“EOGHAN RUA taught me so many lessons. It is my club. My friends are there. I would love to give something back to the club in the future.”
Irish hockey captain Katie Mullan hasn’t played much camogie for a while now and she won’t get the opportunity to bury a sliotar in a net for another few years.
But she still feels a pull towards her Coleraine camogie club and the game where she experienced her first major sporting successes.

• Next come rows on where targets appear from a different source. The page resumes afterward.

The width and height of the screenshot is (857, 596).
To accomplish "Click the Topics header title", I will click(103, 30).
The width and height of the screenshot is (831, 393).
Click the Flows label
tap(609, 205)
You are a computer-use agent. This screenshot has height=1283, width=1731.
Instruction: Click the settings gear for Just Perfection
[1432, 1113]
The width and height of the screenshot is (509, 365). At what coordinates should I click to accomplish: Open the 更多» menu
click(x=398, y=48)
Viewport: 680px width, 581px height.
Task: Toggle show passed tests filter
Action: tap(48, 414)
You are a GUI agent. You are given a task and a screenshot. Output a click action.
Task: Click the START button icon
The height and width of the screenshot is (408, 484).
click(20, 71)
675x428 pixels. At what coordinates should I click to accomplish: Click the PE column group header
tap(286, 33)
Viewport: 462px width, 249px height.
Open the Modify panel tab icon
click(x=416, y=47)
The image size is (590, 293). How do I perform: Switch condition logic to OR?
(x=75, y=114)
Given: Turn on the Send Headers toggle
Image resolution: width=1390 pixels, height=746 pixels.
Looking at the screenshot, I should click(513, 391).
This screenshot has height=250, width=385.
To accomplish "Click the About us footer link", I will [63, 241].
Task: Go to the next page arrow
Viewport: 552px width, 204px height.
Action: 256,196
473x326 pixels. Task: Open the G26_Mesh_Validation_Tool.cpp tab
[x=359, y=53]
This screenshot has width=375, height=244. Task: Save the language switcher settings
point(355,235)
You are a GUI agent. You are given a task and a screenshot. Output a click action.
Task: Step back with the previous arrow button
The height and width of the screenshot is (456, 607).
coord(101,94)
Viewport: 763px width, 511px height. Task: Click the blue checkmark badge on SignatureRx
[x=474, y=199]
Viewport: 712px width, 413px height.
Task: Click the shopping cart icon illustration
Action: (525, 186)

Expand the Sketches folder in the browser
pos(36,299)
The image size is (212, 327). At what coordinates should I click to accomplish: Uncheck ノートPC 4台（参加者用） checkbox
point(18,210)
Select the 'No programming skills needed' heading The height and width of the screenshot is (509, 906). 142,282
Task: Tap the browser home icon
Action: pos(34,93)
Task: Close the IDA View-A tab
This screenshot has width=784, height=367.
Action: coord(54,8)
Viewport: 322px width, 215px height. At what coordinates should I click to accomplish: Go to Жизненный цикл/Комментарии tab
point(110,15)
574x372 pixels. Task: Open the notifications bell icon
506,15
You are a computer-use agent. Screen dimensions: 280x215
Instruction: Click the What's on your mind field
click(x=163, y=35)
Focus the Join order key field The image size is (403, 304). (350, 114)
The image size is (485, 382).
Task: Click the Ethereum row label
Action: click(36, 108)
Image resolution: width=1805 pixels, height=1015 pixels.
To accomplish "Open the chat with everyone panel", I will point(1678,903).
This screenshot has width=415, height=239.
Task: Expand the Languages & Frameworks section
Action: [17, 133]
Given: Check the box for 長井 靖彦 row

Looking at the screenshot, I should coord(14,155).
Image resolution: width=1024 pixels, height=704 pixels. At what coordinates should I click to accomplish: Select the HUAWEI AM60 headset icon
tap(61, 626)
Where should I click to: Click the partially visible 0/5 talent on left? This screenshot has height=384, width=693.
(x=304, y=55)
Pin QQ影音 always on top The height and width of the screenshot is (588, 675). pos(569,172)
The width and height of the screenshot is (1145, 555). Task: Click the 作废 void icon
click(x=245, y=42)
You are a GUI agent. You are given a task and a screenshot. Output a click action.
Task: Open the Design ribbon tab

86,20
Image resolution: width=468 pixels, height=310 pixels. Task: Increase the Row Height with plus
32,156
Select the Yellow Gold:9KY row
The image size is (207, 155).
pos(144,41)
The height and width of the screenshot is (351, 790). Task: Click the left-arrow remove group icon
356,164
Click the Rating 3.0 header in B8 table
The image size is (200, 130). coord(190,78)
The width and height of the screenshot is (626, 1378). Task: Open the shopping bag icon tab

“I played for the club hurling and camogie teams right through until under 16. There was a few of us girls did that, Megan Kerr, Maria Mooney,'' said Mullan.
“The three of us were on the hurling team that went down to Kilkenny, in 2008 I think, to play in the All-Ireland Féile and I was staying in Clare Phelan’s house.
''We have crossed paths over the years. Clare won her second All-Ireland senior medal with Kilkenny there before Christmas.
“Grace Walsh had a great game at midfield in that final. I met Grace on our first day in UCD and shared accommodation for the rest of the course.
''We are very close friends. We even played against each other in inter-provincial hockey through our teens, me with Ulster and Grace with South-East.
“Megan (Kerr), Maria (Mooney) and I, played under-age county with Derry. They both went on to play senior county and there is a part of me that still wants to do that too. But I don’t think that is practical.
“I might manage a season or two with Eoghan Rua though, but it would depend on a lot of things, how my body is when I am at a stage to step down from hockey.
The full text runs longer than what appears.